Die Mama verabschiedete sich bereits vor dem neuen Klassenzimmer, anstatt noch mit hinein zu kommen. „Du schaffst das!“ und „Viel Spaß, mein Schatz!“, sagte sie noch. Dann warst du allein.
Erinnerung Ι
Das Klassenzimmer war nicht mehr neu für mich und auch die Uniform hatte ich fast schon vergessen. Das schöne Blau lag ordentlich zusammengefaltet ganz hinten im Schrank. Da liegt es auch jetzt noch, Jahre später. Aber ich erinnere mich. Der Tag war, wie die Monate davor, nasskalt, der Himmel grau und fern:
Gestern war Montag. Ich habe der Mama gesagt, ich sei krank und sie glaubte mir. Ich lag ganz viele Stunden im Bett, bevor ich fragte, ob meine Schwester bald nach Hause käme, und ob die Schule endlich vorbei sei. Die Mama hat ja gesagt. Da rannte ich mit dem Hund nach draußen in den Nieselregen, um im Sandkasten der Nachbarn mit Zigarettenstummeln zu spielen. Genau wie damals, am Strand. Aber das war gestern, und der Hund ist jetzt wieder in der Wohnung eingesperrt, wo die Mama in letzter Zeit so oft saß und malte oder schrieb. Ich weiß aber nicht, was.
Bild Ι
Ein Kind, etwa sechs Jahre alt, eher sieben. Es geht eine alte Straße entlang, die Häuserreihen lassen keinen Platz für Bäume. Das Fast-Weiß der Hauswände ist durch die Abgase der Autos längst grau geworden. Die dunkelbraunen Fensterrahmen unter dunkelbraun gedeckten Dächern sehen auf das Kind herab. Der Gehweg ist viel zu schmal, aber die Kinder der hiesigen Grundschule kennen es nicht anders.
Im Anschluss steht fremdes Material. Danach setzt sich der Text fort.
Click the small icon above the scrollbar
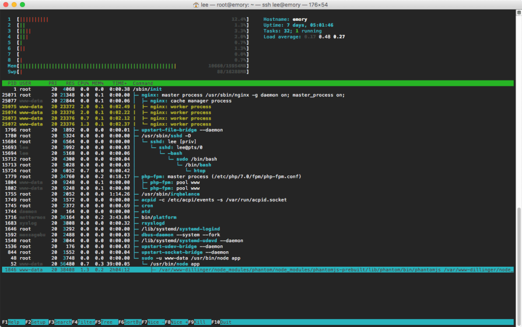522x327 pixels. click(518, 12)
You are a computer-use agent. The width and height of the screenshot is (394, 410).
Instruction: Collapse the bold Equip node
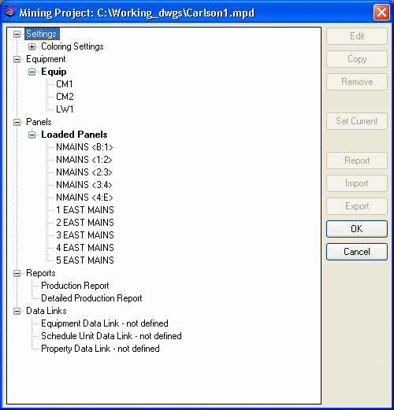click(32, 72)
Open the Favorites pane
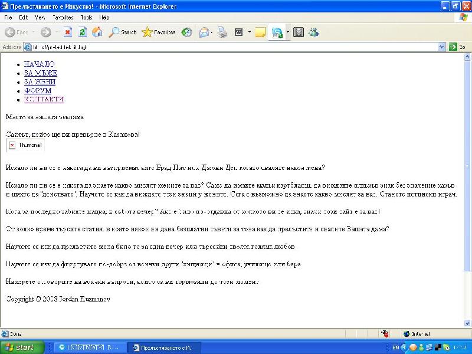 pyautogui.click(x=159, y=32)
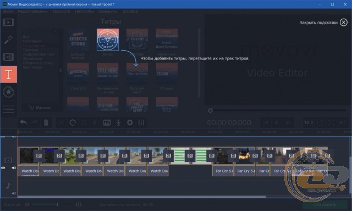Viewport: 352px width, 211px height.
Task: Toggle video track visibility eye icon
Action: click(x=3, y=168)
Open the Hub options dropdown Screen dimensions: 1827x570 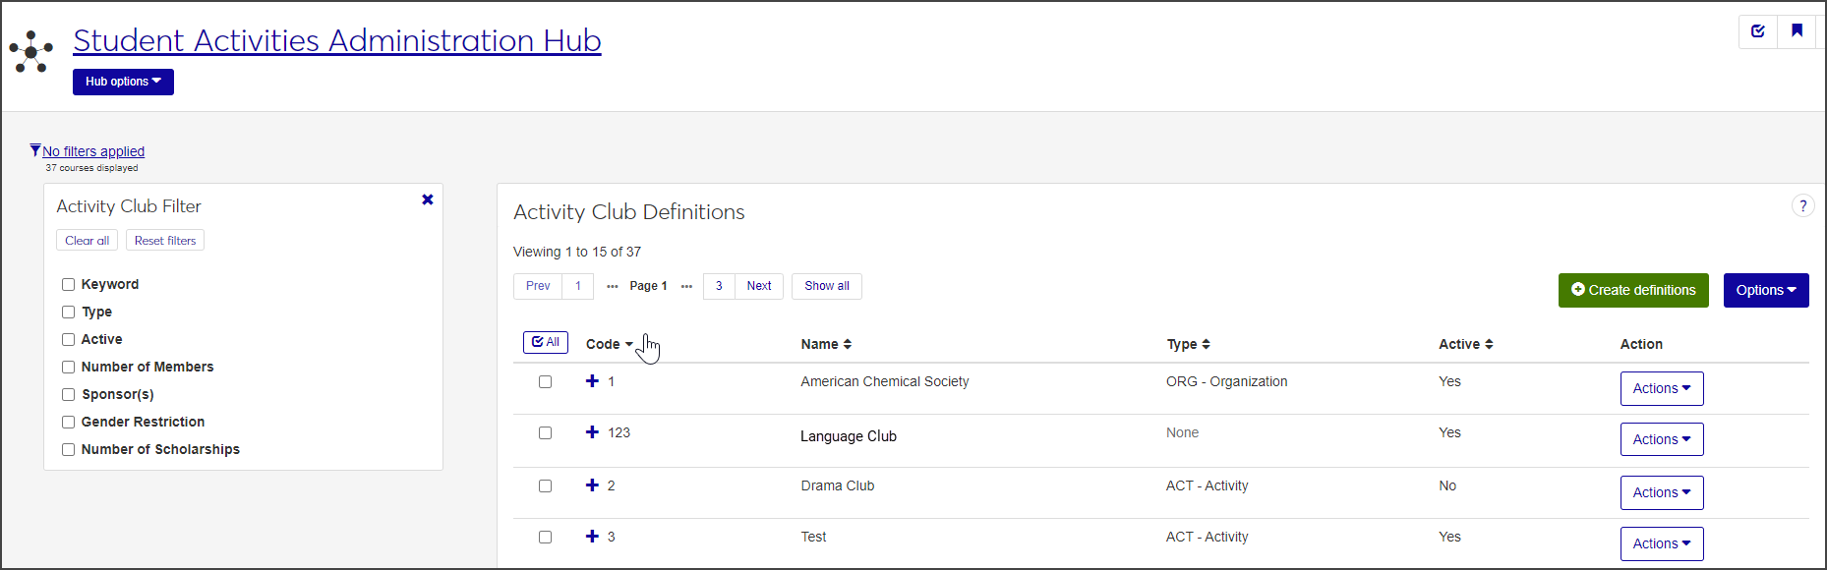tap(123, 82)
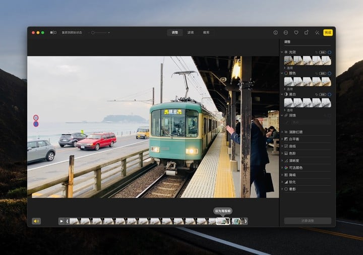Expand the 曲线 (Curves) section
The image size is (363, 255).
point(292,146)
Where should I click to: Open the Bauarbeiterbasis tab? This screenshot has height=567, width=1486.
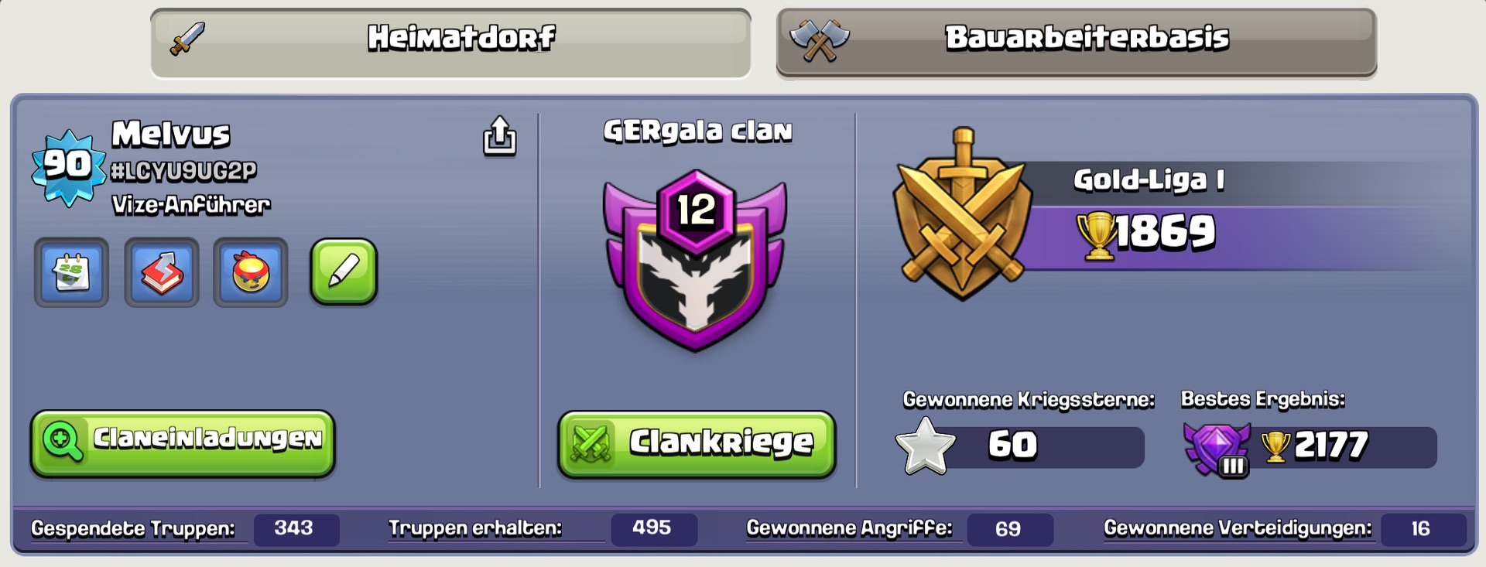[x=1076, y=42]
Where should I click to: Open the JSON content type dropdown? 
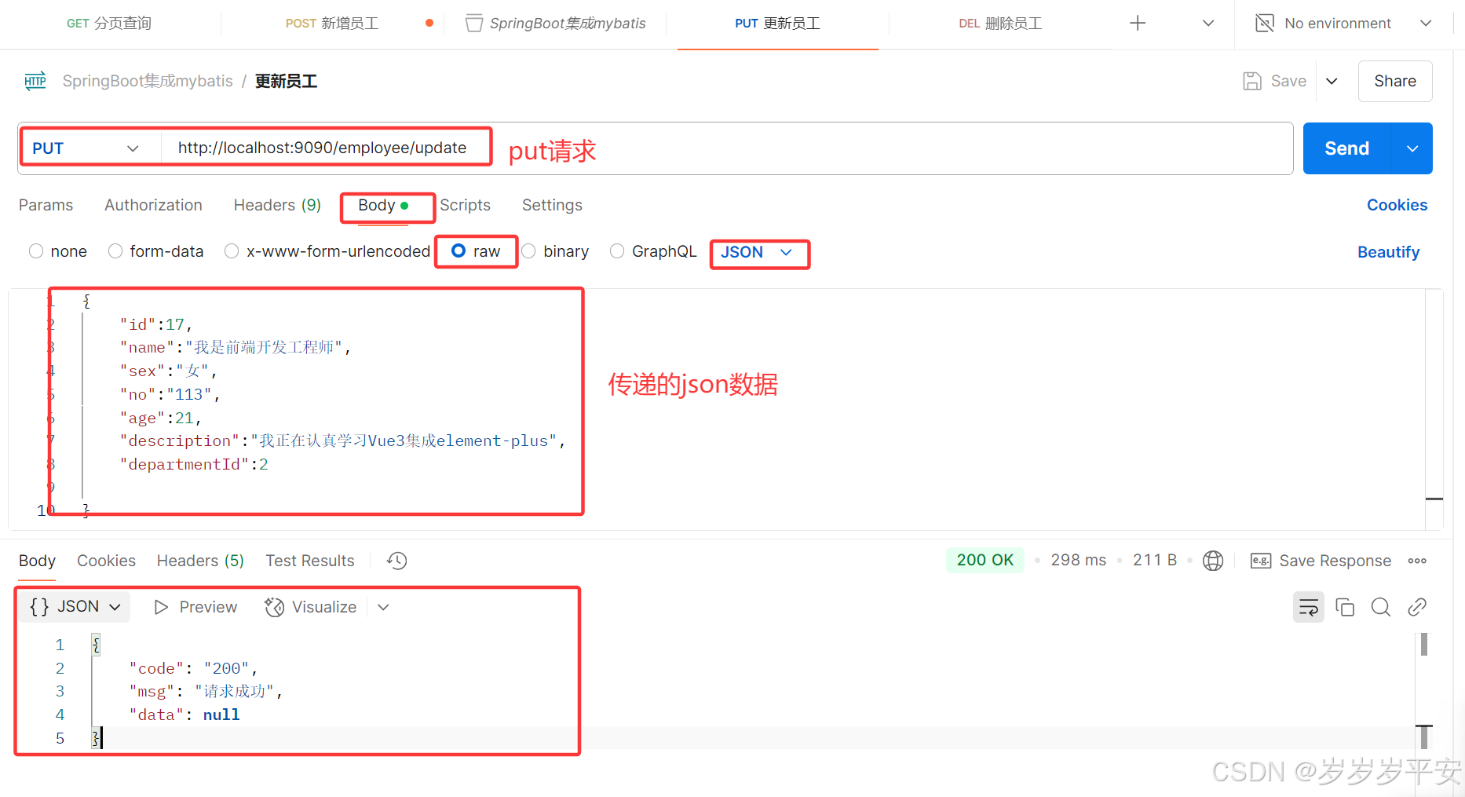758,253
Das Kind schließt die Augen, es sieht seine Mutter. Sie ist in ein Loch gefallen. Es ist nicht tief, aber sie kommt nicht mehr hinaus. Darum herum stehen Menschen, Leute. Das Kind kennt sie nicht, sie haben keine Gesichter. Warum helfen sie ihr nicht?
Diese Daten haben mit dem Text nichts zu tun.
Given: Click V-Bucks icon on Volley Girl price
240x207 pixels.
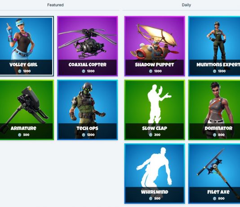Looking at the screenshot, I should coord(20,71).
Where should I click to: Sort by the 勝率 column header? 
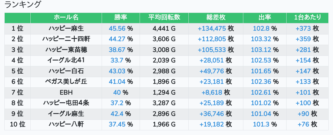[121, 18]
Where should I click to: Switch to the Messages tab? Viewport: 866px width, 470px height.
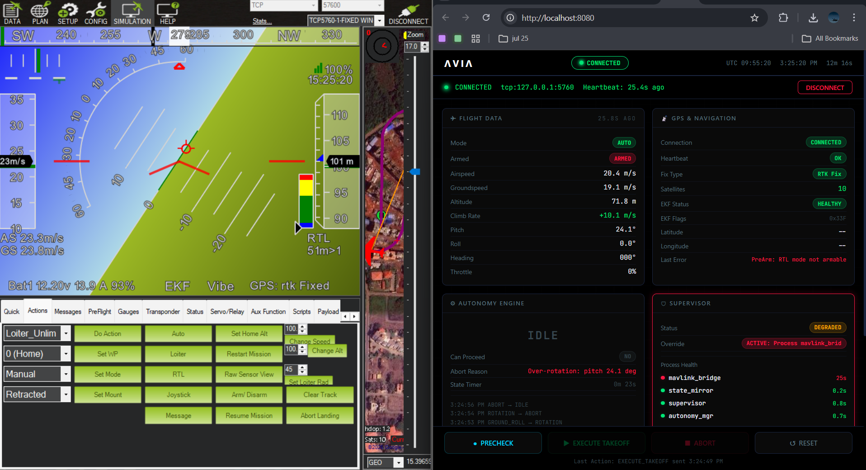68,312
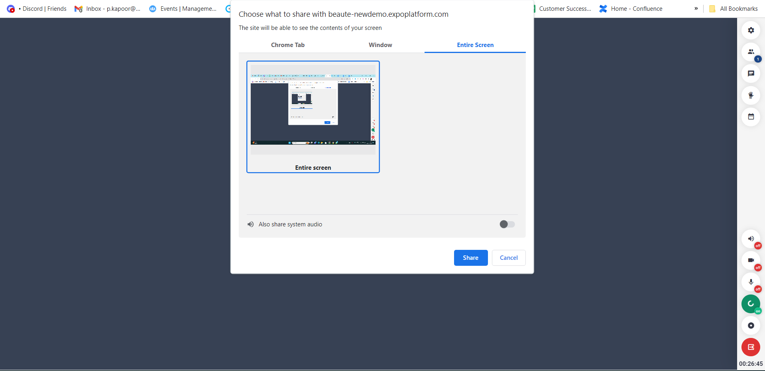765x371 pixels.
Task: Open meeting settings gear icon
Action: (751, 30)
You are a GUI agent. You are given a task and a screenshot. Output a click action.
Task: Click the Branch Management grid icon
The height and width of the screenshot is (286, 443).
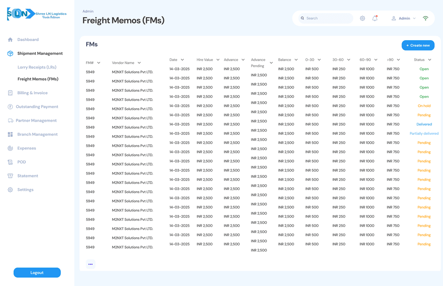(x=10, y=134)
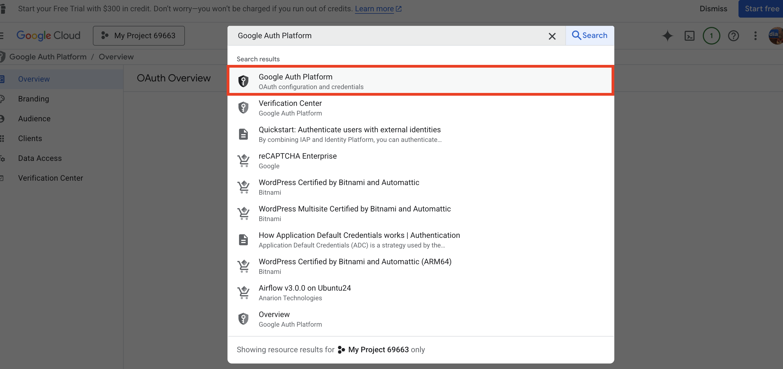
Task: Clear search text with X icon
Action: pyautogui.click(x=552, y=36)
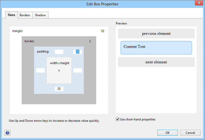
Task: Select the padding bottom field showing 20
Action: pyautogui.click(x=59, y=89)
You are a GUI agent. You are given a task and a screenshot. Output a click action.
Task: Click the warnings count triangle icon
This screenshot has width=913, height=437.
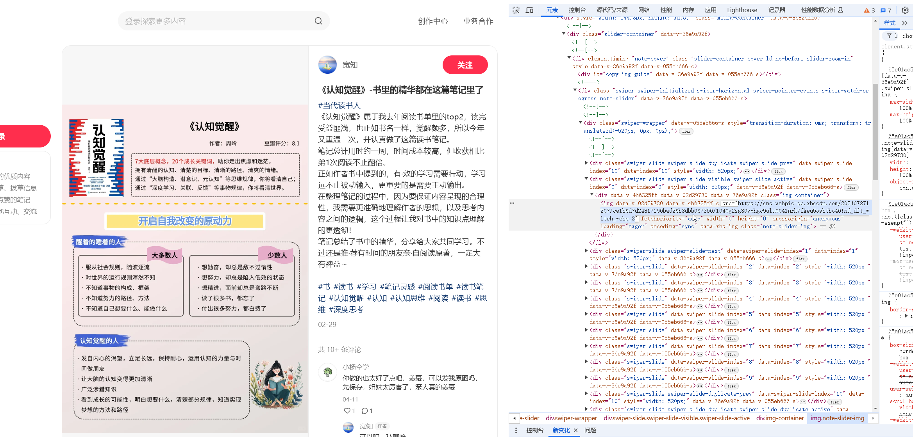pos(867,11)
„Mama?“ – Erschrocken öffnet das Kind die Augen. Es beeilt sich, nach Hause zu kommen.
Liebe alltäglich
Ja, ihr großen Dichter
ihr hattet gut leiden
an der Welt
war einer von euch denn Mutter?
Ach, auch wir
spüren den tiefen Schmerz
und können doch nicht
wie ihr in ihm versinken
dürfen uns nicht
unter der Last des Leides beugen
aufrecht müssen wir gehen
aufrecht wollen wir stehen
vor unseren Kindern
Frau sein und Mutter
auf unseren Armen sie tragen
der Trauer, Verzweiflung
die Stirn zu bieten
diese Liebe alltäglich zu üben
erfordert die Zeit, erfordert die Welt.
2.
Rückblende
Du und deine Schwester, ihr wolltet Freunde einladen. Damals hattet ihr weitgehend die selben. Mehr als zehn Kinder tummelten sich schließlich in dem großen Garten. Ihr wolltet spielen und das tatet ihr auch, den ganzen Tag. Die Eltern nahmt ihr gar nicht mehr wahr, und die wiederum freuten sich so sehr über euer Lachen, dass sie euch in Frieden spielen ließen.
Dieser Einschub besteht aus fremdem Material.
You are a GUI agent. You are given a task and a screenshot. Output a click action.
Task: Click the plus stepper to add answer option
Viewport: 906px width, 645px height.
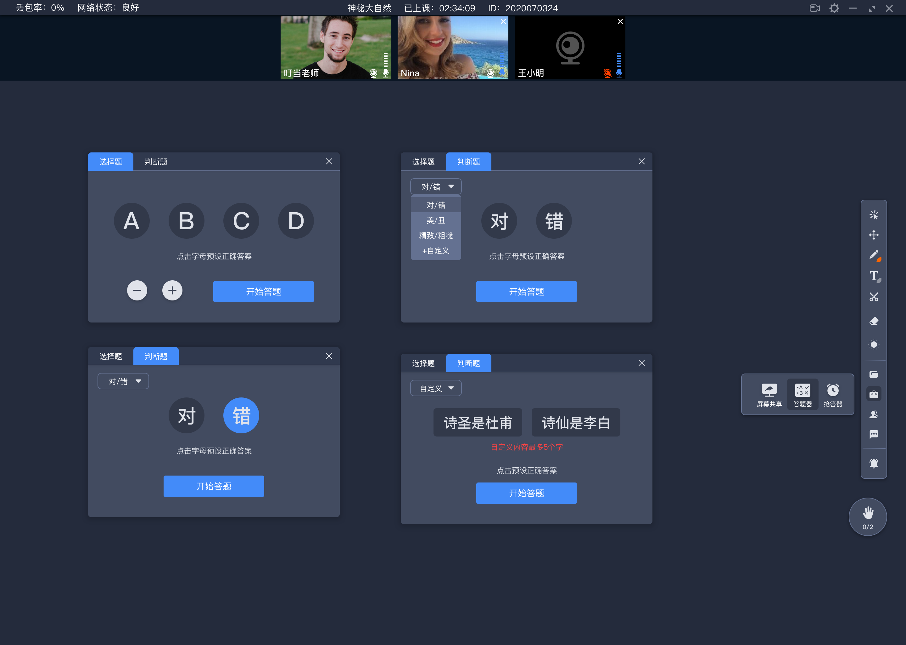(x=172, y=290)
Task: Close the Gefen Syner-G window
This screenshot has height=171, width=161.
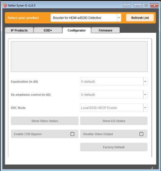Action: (154, 5)
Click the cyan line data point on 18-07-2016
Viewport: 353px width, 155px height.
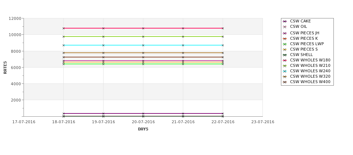click(x=64, y=45)
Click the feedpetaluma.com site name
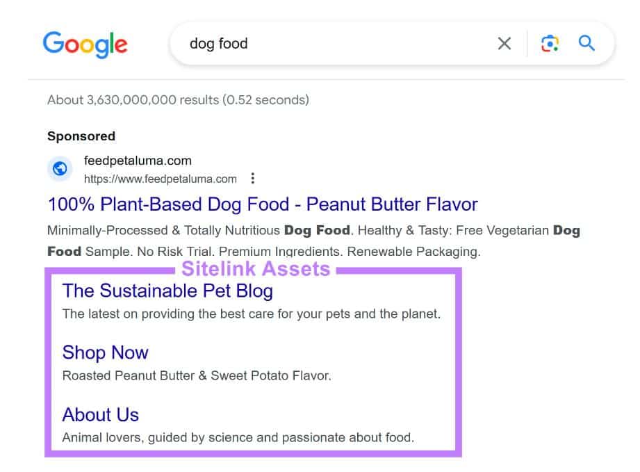The height and width of the screenshot is (472, 640). pos(138,161)
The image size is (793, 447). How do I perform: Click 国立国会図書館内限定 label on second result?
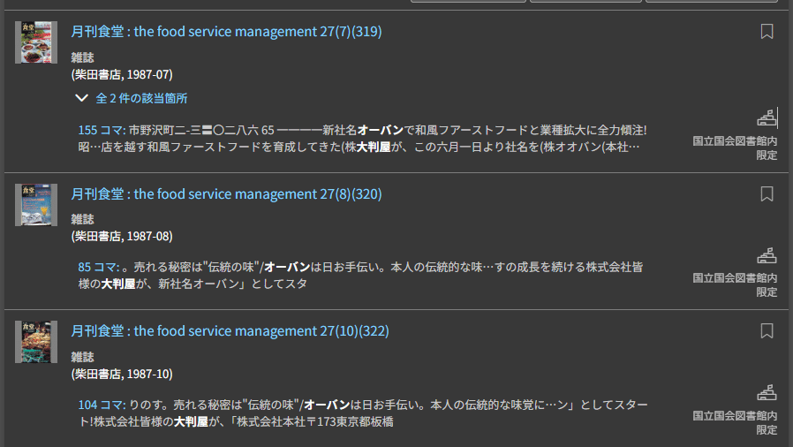click(735, 284)
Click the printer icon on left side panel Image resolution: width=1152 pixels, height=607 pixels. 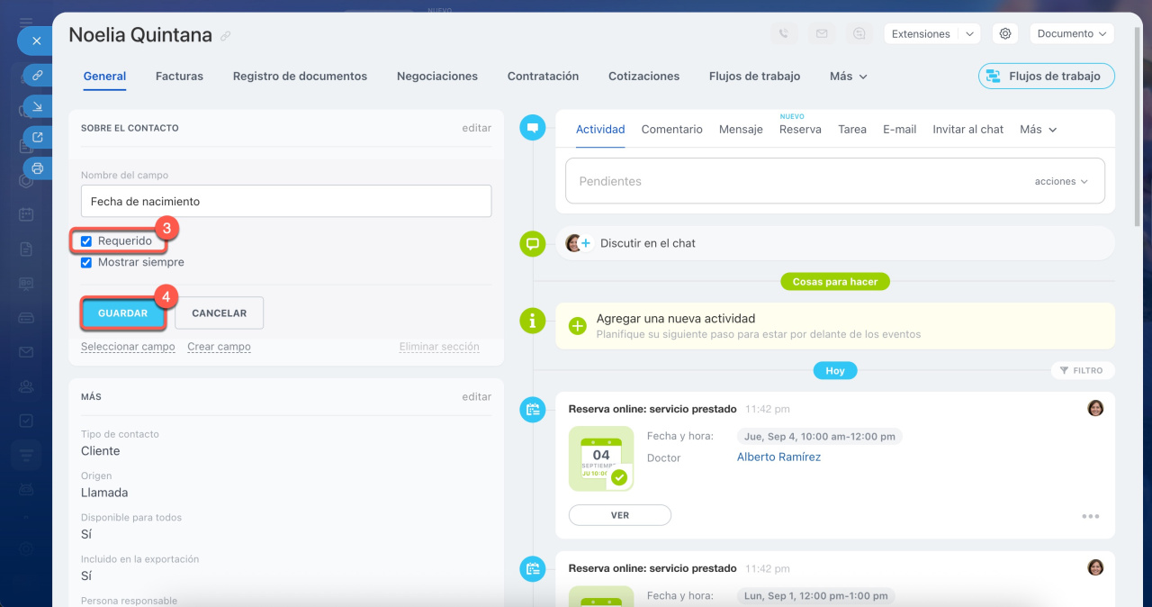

Es war Winter, die Sonne schien warm durch die gläserne Terrassentür. Der Zitronenbaum trug Früchte, wie er es das ganze Jahr über tat. Du und dein bester Freund, Johnny, lagt auf der von Sonnenstrahlen erhitzten Mauer vor der Treppe. Weißes Mädchen, schwarzer Junge. Die Mama machte ein Bild davon.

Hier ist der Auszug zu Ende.